In this case, the base number (which is 2) stays the same, and we just count all the times it is being multiplied together. The final answer will still have 2 as its base, but it will be multiplied by itself more times.

**step3** Understanding multiplication of powers with the same exponent but different bases

Now, let's consider an example of multiplying powers that have the same exponent but different bases. Imagine we want to multiply "2 raised to the power of 3" by "3 raised to the power of 3."
"2 raised to the power of 3" means $$2 \times 2 \times 2$$.
"3 raised to the power of 3" means $$3 \times 3 \times 3$$.
When we multiply these together, we have: $$(2 \times 2 \times 2) \times (3 \times 3 \times 3)$$.
Because multiplication order does not matter, we can rearrange these numbers into pairs: $$(2 \times 3) \times (2 \times 3) \times (2 \times 3)$$.
This shows that the product of the bases (2 multiplied by 3, which is 6) is now multiplied by itself the same number of times as the original exponent (which was 3). So the result is $$6 \times 6 \times 6$$.
In this case, the original bases (2 and 3) are multiplied together to form a new base (6), but this new base is multiplied by itself the same number of times as the original exponent.
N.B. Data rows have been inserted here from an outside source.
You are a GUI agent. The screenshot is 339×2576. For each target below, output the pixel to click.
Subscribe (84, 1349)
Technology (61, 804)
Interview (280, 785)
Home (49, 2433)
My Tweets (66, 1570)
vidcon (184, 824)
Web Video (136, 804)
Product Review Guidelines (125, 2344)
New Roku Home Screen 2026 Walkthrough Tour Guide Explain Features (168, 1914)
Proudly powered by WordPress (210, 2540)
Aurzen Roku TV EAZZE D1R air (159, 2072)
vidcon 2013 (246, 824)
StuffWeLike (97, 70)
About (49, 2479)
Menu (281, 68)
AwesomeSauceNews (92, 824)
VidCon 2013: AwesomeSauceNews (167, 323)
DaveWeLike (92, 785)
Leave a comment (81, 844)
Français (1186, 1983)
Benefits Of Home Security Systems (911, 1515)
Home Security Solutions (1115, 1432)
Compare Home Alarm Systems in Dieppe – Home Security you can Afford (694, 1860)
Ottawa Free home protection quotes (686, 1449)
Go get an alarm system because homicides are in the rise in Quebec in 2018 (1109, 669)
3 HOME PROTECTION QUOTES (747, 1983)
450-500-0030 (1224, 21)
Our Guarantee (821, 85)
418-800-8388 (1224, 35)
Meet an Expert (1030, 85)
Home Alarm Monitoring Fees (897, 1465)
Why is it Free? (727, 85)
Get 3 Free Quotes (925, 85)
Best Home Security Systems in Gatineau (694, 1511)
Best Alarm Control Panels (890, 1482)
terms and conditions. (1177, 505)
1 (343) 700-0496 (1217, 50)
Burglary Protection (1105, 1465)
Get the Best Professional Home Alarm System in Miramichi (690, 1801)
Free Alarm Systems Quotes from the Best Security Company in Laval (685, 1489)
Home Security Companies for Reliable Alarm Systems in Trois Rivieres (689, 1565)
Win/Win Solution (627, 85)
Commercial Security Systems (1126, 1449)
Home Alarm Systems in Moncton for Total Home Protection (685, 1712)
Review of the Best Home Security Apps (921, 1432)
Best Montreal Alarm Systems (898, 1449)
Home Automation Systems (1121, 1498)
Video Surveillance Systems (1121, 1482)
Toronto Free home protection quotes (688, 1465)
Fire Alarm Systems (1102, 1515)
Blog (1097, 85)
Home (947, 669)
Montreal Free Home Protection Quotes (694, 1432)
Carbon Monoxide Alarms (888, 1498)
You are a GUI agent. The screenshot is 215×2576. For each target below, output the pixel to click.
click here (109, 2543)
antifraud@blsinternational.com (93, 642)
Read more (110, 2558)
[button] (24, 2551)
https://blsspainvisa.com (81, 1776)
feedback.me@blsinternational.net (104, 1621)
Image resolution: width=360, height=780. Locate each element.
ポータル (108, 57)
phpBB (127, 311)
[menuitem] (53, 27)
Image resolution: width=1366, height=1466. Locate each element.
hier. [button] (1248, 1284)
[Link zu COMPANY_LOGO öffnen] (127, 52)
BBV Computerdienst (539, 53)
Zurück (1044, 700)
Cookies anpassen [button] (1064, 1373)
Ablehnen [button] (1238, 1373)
**step4** Identifying the difference

The difference between the two situations is in what changes and what stays the same:
1. **When multiplying powers with the same base:** The base number itself remains the same in the final answer. What changes is the total number of times the base is multiplied by itself; this total is found by combining the counts from each part.
2. **When multiplying powers with the same exponent but different bases:** The exponent number remains the same in the final answer. What changes is the base number; it becomes the product of the original different bases. The new base is then multiplied by itself the original number of times.